Task prompt >> For the word "computer", find each line in the entries where it occurs and copy that line.

Saved data entries
········

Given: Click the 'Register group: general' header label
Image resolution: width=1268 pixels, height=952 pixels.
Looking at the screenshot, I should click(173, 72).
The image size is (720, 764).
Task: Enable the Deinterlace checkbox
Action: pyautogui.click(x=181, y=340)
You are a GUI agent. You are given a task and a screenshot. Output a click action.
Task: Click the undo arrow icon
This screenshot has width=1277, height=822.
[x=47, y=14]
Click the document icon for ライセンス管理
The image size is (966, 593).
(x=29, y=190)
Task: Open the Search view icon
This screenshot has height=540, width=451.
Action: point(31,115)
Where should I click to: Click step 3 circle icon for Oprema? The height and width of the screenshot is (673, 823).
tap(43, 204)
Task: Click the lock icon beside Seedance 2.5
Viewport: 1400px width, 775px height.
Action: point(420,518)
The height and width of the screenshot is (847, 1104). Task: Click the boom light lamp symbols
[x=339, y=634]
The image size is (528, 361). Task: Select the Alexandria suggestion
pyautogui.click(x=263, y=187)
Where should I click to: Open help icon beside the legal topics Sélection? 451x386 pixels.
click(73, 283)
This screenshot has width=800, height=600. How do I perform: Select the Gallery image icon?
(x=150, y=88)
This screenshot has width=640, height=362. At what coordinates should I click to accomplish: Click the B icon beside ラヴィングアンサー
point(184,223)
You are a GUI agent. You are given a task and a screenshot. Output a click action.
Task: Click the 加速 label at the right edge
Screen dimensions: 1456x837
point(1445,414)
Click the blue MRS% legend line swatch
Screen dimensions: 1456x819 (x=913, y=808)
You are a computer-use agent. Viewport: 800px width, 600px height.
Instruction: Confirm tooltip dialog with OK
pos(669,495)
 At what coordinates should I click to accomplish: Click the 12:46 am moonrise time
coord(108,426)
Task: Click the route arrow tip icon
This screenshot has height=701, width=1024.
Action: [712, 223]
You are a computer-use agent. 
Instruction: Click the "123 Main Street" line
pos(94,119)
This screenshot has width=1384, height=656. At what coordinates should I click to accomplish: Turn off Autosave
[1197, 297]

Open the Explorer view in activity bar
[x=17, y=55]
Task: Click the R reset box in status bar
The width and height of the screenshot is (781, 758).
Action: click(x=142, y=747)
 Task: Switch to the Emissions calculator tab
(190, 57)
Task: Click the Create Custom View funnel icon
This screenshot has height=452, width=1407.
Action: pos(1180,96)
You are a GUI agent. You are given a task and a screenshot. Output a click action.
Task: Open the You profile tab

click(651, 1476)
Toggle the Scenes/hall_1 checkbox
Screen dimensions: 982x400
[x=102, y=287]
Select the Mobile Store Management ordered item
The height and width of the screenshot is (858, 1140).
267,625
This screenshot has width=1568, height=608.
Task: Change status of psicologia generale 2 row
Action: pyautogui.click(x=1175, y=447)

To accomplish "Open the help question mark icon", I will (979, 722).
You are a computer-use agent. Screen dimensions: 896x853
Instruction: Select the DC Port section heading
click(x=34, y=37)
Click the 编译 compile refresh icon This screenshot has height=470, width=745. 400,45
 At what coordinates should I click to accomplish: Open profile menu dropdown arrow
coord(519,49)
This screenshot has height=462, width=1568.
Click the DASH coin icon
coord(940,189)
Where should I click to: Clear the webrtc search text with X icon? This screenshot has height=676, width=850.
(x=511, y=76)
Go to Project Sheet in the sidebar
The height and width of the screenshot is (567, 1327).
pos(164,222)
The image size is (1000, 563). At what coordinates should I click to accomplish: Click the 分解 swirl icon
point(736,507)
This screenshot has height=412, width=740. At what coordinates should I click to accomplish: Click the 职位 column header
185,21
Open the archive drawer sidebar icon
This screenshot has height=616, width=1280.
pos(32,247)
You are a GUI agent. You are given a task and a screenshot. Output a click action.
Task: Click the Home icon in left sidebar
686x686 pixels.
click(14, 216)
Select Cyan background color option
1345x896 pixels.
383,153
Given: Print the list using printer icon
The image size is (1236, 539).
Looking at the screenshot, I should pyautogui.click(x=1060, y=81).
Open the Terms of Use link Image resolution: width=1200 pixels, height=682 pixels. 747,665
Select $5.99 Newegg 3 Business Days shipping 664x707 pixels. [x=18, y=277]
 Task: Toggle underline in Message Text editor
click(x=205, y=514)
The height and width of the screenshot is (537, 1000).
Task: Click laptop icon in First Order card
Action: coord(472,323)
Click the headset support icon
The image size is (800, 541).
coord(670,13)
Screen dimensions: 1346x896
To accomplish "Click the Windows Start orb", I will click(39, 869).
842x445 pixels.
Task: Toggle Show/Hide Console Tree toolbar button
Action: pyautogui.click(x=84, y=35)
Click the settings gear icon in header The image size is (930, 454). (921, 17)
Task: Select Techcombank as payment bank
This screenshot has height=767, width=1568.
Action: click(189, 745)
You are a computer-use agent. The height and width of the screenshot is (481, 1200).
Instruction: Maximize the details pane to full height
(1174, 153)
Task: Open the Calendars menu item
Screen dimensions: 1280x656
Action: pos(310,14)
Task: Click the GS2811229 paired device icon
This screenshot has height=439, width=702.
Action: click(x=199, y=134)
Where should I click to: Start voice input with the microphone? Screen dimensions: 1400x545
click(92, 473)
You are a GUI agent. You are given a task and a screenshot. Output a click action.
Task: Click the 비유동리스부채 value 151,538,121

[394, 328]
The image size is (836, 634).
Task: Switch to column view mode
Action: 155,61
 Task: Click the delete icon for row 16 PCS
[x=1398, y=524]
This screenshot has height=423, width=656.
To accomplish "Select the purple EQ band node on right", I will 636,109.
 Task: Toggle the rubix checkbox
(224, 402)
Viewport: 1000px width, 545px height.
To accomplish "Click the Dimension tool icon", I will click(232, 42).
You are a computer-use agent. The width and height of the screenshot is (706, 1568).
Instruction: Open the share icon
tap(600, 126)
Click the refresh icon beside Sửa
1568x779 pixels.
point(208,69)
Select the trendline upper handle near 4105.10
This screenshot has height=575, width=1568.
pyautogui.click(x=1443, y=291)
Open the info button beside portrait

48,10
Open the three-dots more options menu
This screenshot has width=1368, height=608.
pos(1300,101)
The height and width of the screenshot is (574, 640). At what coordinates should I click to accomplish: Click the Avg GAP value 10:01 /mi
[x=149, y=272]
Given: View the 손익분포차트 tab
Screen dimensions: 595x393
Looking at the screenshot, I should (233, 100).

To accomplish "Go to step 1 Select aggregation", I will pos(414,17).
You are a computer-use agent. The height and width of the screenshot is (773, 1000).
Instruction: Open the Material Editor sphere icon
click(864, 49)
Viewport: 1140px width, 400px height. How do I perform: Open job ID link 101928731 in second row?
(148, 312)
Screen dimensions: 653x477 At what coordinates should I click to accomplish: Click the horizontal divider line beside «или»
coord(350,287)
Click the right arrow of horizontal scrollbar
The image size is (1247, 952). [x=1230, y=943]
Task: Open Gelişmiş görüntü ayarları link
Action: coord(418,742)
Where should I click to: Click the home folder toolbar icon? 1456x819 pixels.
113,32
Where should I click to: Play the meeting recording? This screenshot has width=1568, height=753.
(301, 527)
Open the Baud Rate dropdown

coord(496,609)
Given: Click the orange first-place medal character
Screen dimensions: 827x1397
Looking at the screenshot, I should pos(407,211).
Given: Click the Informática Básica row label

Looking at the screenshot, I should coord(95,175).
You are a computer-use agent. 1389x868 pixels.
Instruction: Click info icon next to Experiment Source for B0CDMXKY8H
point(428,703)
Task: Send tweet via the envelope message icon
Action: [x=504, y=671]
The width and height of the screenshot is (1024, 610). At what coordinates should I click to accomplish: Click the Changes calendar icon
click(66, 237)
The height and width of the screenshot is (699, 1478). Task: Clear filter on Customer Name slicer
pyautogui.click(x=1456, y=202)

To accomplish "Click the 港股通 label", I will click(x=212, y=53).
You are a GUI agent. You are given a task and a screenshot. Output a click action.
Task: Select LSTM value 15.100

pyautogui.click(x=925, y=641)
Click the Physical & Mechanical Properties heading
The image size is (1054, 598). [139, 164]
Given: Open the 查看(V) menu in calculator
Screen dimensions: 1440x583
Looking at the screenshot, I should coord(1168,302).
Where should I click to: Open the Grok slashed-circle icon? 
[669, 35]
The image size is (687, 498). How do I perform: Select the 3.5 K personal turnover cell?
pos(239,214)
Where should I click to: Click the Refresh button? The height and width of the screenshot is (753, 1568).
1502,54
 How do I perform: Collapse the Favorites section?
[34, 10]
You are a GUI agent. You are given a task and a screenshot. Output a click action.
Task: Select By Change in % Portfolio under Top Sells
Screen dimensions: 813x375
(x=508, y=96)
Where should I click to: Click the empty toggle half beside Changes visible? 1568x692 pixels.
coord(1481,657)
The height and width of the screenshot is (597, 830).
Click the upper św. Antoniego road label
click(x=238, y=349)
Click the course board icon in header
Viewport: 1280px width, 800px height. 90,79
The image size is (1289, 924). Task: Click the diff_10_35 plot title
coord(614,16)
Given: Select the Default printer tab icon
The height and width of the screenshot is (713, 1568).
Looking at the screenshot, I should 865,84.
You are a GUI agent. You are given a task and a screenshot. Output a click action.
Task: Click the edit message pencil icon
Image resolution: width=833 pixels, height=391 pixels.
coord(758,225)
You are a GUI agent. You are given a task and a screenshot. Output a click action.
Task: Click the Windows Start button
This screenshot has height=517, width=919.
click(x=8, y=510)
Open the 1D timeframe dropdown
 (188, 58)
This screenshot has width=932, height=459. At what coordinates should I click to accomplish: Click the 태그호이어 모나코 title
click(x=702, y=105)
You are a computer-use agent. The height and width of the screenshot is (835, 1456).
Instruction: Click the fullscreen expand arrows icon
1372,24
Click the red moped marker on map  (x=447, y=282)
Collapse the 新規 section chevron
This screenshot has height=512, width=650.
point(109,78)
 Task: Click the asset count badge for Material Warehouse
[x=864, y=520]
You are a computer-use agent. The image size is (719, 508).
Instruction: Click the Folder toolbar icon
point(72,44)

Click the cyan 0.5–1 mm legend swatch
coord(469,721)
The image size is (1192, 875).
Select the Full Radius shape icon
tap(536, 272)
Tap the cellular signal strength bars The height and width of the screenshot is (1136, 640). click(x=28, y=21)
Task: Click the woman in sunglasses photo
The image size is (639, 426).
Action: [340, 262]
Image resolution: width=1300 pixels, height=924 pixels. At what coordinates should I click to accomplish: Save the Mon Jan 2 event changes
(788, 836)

········

Exercise response >>
You are a computer-use agent. Viewport: 800px width, 600px height.
You are a computer-use agent. 
You are a computer-use agent. Screen dimensions: 896x853
You are a computer-use agent. The height and width of the screenshot is (481, 1200).
You are a computer-use agent. The width and height of the screenshot is (706, 1568).
You are a computer-use agent. The height and width of the screenshot is (773, 1000).
You are a computer-use agent. 1389x868 pixels.
You are a computer-use agent. The height and width of the screenshot is (835, 1456).
You are a computer-use agent. The image size is (719, 508).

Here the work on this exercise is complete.